It is full of misinformation and omission of fact which then creates a false narrative. There are a few options then:

a) Assange is omitting important facts intentionally (which I don't think is the case). In this case you can call this misinformation a "lie".

b) Assange truly believes in the narrative and honestly thinks the important facts are not that important. In this case, well, he is a bit of a lunatic...

Some examples of omission/misinformation:

1. DARPA funding. He omitted that perhaps 30-50% of all PhD students in one or another way get DARPA funding.

2. "$2M contract with NSA in 2003". He omitted that Google was selling it's "Search Appliance" left and right in 2003 and NSA was just a small fish.

3. "Caught redhanded with handing petabytes of data... via PRISM". He forgot to mention that Google was bound by law to comply with NSL and warrants and was one of the first ones among all the companies to push for more transparency.

4. "Google Maps are shopped to Pentagon". He forgot to mention that Google sells access to maps to everyone and Pentagon is just a small fish.

5. When talking about lobbying, he stops explaining why Google lobbies. It doesn't lobby for more contracts, like Lockheed, it lobbies for less regulation in search ;-)

I could go on.

Overall, I would say, the Lockheed-Google analogy is deeply flawed. Just follow the money. Google does not care for government contracts - virtually all of it's revenue is from ads. The key asset for Google is user trust, which as you can see, is very hard to retain. If user trust is lost, Google is toast. Why would it then have any incentive to bed with the government?

Disclosure: I work for Google. I sit next to security folks (not physical security, mind you). Everyone I know here is super super pissed about Keyscore, wiretaps, NSL, etc.



Replying only to your comment about sitting next to security professionals. I am a security professional at another large company. I and my team mates are also all pissed about XKeyScore etc. But it doesn't bubble up all the way through upper management. Because at some point there's section 215 of the Patriot Act, NSLs, and CALEA.

It's the compliance and legal folk who implement key and data escrow. The security folks are mostly not working to defend against nation states - although they will partner with other companies in the field and with the government to share intelligence about ongoing campaigns and fingerprints.


Omissions are not lies. Yes, it's true that a lot of PhD-Students get DARPA funding, but that doesn't make the fact less true that Google also gets this.

All you are presenting is different interpretations of facts and weighting them differently - which is completely okay and a politics standard.

I disagree with you on one thing: if the main asset of google is trust, how come it aggressively lobbies against german consumer rights and makes themselves a hated target in that country? Doesn't quite fit...

I don't believe that Assange is necessarily _dishonest_. I have different interpretations to a lot of his things, but I am convinced that they are his actual opinions.

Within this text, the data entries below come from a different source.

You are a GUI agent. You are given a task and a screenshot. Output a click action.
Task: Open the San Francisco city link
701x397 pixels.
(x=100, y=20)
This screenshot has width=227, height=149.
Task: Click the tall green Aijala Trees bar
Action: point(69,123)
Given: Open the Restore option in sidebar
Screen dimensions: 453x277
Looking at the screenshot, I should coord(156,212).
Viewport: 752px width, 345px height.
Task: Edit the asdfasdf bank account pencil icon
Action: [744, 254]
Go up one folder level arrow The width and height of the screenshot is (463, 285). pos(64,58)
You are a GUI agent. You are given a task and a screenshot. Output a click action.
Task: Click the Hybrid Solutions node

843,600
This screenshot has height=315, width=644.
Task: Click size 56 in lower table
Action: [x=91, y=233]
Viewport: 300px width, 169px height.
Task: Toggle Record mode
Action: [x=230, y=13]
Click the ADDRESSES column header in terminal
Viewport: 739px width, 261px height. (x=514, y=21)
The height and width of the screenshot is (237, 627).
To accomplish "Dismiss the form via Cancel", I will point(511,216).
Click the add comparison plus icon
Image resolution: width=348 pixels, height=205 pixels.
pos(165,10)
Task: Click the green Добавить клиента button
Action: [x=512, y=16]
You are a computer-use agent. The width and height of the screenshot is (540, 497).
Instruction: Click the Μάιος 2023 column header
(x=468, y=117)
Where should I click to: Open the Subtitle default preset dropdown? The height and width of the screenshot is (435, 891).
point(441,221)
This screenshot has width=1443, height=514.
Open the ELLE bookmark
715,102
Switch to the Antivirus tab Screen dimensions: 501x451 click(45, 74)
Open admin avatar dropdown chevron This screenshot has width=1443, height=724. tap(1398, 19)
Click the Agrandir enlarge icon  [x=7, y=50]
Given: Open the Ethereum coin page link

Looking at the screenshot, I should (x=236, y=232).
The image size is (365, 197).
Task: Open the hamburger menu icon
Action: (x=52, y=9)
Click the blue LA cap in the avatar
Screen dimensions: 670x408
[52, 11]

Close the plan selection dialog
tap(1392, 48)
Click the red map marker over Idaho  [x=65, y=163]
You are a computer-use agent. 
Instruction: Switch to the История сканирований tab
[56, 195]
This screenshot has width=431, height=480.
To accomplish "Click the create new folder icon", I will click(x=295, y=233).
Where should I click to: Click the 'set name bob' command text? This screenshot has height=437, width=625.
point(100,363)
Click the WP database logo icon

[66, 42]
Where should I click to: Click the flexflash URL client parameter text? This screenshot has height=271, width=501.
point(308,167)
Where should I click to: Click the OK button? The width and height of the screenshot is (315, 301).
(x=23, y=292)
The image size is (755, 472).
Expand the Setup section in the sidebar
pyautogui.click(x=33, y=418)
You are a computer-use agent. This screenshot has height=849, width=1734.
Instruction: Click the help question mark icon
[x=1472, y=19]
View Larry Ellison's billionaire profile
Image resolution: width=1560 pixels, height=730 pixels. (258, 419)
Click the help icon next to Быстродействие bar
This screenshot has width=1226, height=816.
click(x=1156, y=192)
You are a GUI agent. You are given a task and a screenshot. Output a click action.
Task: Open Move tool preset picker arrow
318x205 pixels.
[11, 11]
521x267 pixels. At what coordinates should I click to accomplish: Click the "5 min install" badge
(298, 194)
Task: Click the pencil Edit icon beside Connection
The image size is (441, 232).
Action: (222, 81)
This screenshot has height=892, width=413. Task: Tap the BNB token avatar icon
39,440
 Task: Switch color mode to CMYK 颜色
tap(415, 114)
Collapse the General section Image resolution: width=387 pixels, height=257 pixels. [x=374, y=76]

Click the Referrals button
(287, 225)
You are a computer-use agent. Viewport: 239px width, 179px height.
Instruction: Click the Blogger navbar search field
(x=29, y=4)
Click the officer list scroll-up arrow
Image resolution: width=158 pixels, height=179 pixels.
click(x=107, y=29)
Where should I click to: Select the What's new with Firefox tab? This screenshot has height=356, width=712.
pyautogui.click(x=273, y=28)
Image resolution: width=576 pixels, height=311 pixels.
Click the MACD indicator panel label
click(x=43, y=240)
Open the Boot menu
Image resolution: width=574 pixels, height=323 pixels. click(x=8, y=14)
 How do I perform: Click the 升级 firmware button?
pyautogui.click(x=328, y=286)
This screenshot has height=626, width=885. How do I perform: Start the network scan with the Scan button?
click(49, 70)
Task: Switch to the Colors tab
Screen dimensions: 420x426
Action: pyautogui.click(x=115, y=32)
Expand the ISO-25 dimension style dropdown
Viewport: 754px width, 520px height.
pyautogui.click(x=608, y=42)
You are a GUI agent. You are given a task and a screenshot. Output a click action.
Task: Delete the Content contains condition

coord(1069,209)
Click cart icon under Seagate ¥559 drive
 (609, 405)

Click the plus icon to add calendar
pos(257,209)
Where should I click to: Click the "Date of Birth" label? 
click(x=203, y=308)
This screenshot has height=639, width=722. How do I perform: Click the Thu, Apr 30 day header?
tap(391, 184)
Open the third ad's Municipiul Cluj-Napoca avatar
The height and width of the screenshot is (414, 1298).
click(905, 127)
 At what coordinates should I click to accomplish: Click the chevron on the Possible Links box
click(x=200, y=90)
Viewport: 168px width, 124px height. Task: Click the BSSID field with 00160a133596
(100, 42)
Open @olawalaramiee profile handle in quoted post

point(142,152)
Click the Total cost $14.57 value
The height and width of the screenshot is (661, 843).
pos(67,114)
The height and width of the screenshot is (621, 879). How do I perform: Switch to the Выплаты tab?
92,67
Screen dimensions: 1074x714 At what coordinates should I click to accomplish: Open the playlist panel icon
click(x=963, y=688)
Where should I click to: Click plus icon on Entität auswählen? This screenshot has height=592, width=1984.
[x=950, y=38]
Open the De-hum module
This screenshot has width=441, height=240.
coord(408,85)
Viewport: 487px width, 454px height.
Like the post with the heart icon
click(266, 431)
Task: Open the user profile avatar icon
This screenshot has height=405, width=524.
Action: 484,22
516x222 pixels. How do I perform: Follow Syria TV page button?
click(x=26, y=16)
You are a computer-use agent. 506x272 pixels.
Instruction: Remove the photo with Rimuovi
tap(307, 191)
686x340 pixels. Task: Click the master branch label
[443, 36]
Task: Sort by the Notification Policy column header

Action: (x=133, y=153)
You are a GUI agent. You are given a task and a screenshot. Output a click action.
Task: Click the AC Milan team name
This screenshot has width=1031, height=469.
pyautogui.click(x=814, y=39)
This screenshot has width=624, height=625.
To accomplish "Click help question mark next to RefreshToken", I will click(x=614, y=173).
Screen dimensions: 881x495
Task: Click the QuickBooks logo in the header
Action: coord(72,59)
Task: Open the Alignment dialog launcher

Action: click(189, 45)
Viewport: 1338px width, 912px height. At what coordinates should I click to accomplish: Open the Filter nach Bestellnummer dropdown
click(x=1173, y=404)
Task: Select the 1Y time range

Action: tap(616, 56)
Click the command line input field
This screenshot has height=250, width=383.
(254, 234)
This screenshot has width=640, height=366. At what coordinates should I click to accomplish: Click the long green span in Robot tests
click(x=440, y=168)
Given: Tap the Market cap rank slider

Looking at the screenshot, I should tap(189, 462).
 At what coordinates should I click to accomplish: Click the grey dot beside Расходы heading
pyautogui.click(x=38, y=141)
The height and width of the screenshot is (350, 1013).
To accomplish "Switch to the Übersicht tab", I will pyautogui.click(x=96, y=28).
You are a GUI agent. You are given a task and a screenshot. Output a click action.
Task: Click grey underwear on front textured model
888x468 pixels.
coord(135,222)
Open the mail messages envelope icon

You are correct that omissions are not lies. However, when you need to make decisions based on information you need all possible information, not half of it. So it's not presenting different interpretations, he's providing context.

If I tell you about somebody wearing a rain coat and using an umbrella on a sunny day, you might conclude that person is a nutcase. If I add the context that this person is highly sensitive to sunlight and is protecting himself, you will probably conclude differently.

Yes, this happens a lot in politics, but that doesn't mean it's ok.


I could argue that adding the fact that a lot of PhD students receive DARPA funding and trying to mingle it with corporate funding is problematic on the same grounds, as it adds context that I don't feel worthwhile, because it distracts.

The attempt to put all context into all discussions is obviously futile. Adding relevant context is a worthwhile way of debate, but not necessarily part of any particular statement. Assange doesn't see that piece of info as relevant.

Trying to turn this on the person is not a way to go in my opinion. Prove a lie before.

Interacting with his statements (and be it "I think he's overinterpreting and I won't further engage"), is the way to go.

(To add context: I live in Berlin, a person in a rain coat and an umbrella on a sunny day is nothing special.)


There is a reason that the oath of witness in U.S. court systems requires telling not only the "truth" (i.e. facts or truthful opinions), but "the whole truth" (i.e. all important contextual information/opinions relevant to the question).

The best you can say about Assange building a narrative with carefully-manipulated facts and opinions is that it's manipulative, even if not false.

After all, that's what you guys all say when the NSA does it, is it not? The NSA isn't even this bad, they generally choose to be completely silent instead of feeding manipulative facts.


Thor is the Norse god of lightning. Everyone who has been struck by lightning in the past 100 years did not worship Thor. No worshipers of Thor have been struck by lightning in the past 100 years.

Now this isn't very convincing, since you are well aware of the fact that there are few, if any living worshipers of Thor. However, if you weren't aware, it would be a highly deceitful narrative that uses only facts. Omissions with the intent to mislead are just as dishonest as lies.


This is unhelpful, following this track, no discussion can happen without taking the full context of the universe into account. This might be fun for your 2-sentence statement, when discussing an entity as large as Google in relation to an entity as large as states, I'd be impressed to see you putting all context on the the table before I die.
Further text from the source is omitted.